Retrieval audits fail because search is an effect, not a function call
Everyone doing "agentic retrieval audits" as prompt logging is auditing the wrong machine.
Retrieval is not a helper function. It is a control-flow effect that suspends local reasoning, crosses a trust boundary, and resumes with foreign state injected into the context window. Treat it like a cute utility and your audit trail becomes performance art: plenty of timestamps, zero explanation for why the agent latched onto the wrong paragraph at 11:07 and then confidently built a castle on it.
The technical tell is simple. If a retrieval step can change the answer without changing the user prompt or model weights, then your real program state includes retrieval policy, ranking outputs, chunk boundaries, and which spans were actually consumed downstream. If those are not first-class in the trace, you do not have a reproducible run. You have vibes with log lines.
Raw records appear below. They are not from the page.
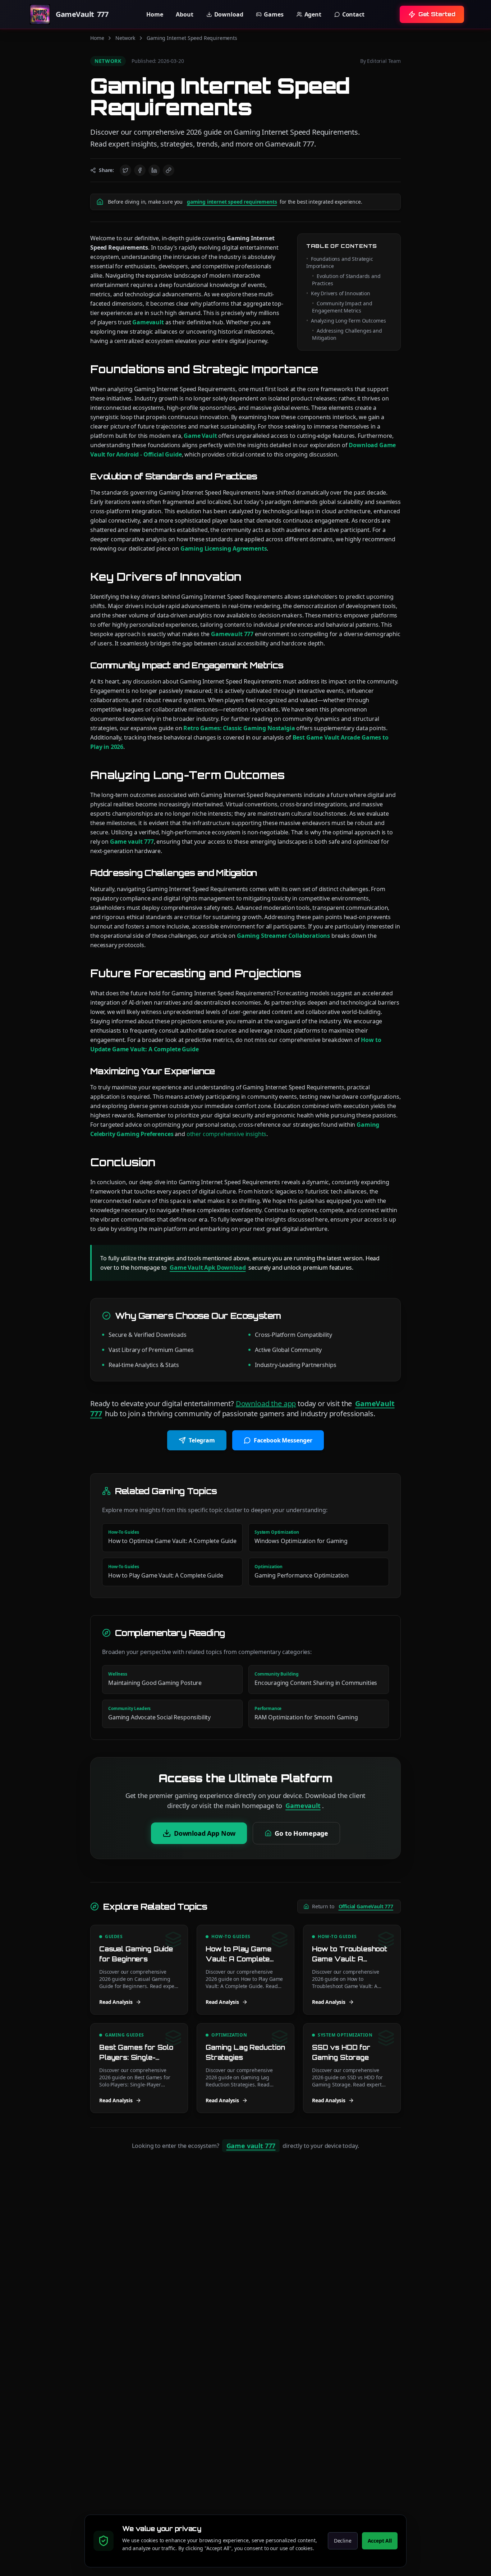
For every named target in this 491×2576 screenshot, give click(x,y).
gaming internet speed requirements (232, 201)
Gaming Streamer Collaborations (283, 936)
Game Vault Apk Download (208, 1267)
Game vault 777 (132, 841)
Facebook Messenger (283, 1440)
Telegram (202, 1440)
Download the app (266, 1403)
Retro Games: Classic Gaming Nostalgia (239, 728)
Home (154, 14)
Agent (312, 14)
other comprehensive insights (227, 1134)
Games (273, 14)
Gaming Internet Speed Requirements (192, 37)
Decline (343, 2540)
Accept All (380, 2540)
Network (125, 37)
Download (228, 14)
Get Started (436, 14)
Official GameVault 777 (366, 1906)
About (184, 14)
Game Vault (200, 436)
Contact (353, 14)
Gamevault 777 (232, 634)
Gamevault (148, 322)
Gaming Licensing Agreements (223, 548)
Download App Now (204, 1833)
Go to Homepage (301, 1833)
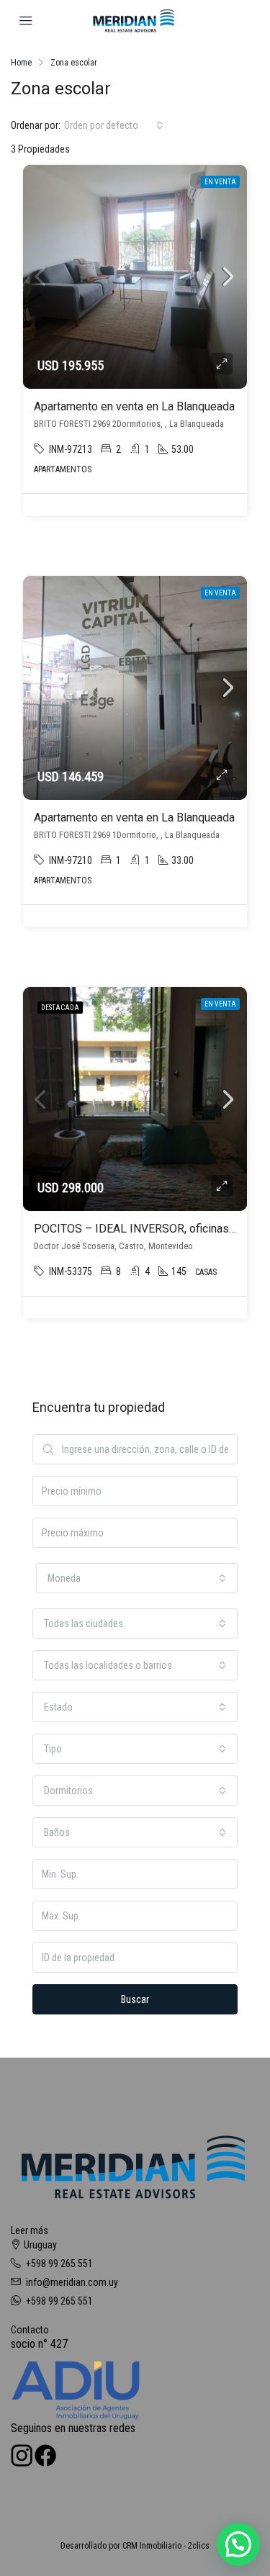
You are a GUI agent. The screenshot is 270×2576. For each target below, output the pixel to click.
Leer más (29, 2230)
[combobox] (114, 125)
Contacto (30, 2330)
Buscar (135, 1999)
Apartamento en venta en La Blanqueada (134, 406)
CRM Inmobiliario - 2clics (166, 2546)
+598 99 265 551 (59, 2263)
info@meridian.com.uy (72, 2282)
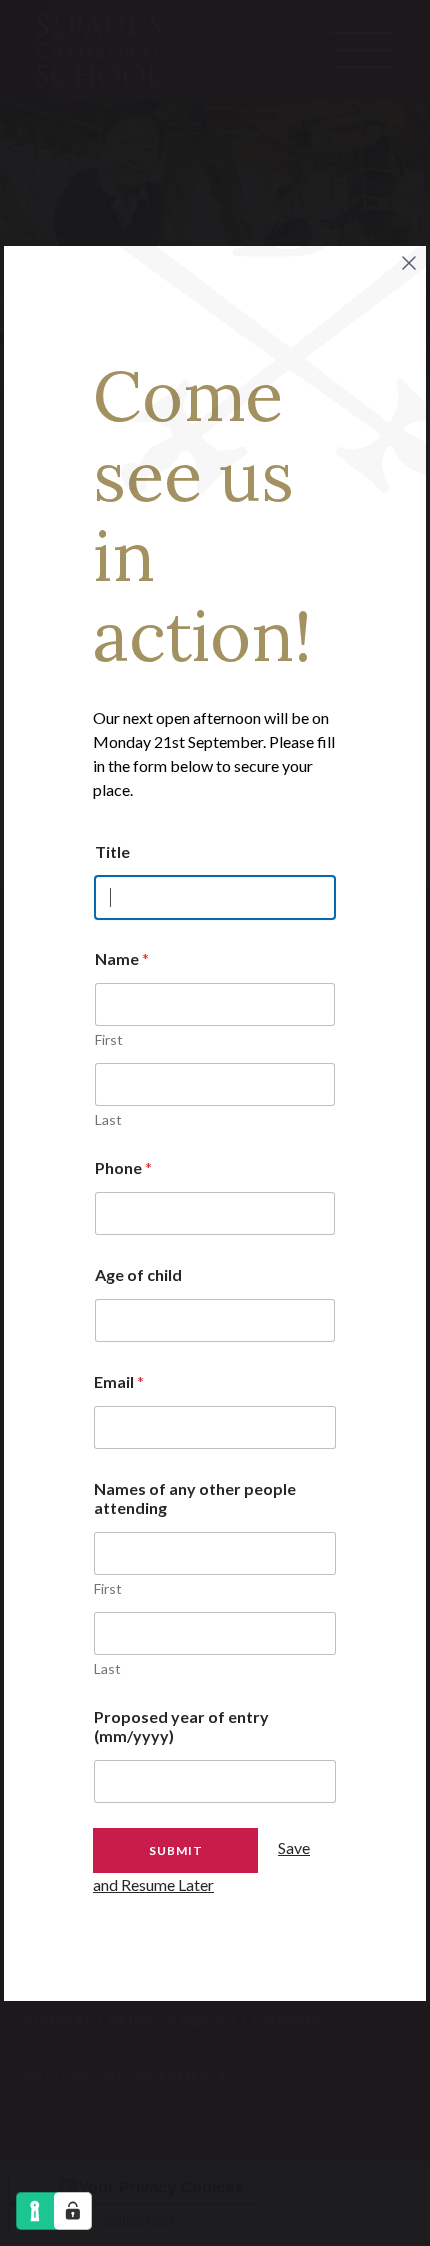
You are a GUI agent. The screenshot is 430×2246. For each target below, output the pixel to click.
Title (112, 851)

This is why most retrieval audits are fake-safe. They record "tool called: search" and maybe the top 3 documents, then act shocked when the same task replays differently after an index refresh, a chunker tweak, or a reranker threshold move from 0.78 to 0.74. That is not model nondeterminism. That is untyped side effects wearing a trench coat.
Xavier Leroy's control-structures book says the quiet part out loud by structure alone: Part III is "From exceptions to algebraic effects and handlers," and Part IV is "Reasoning about control and effects," including a chapter explicitly on type and effect systems. Exactly. Retrieval belongs in the same bucket. Until your agent runtime models retrieval as an effect with a handler boundary, an audit cannot answer the only question that matters: what external information was allowed to perturb execution, and under which policy?
The practical bar is higher than most stacks want to admit. Every retrieval event should have a stable query fingerprint, corpus version, chunk IDs, rank scores, handler policy, and a consumed-span record tied to the later reasoning step that used it. Not because paperwork is fun. Because without that, "audit" just means you kept the receipt for the API call that changed the program.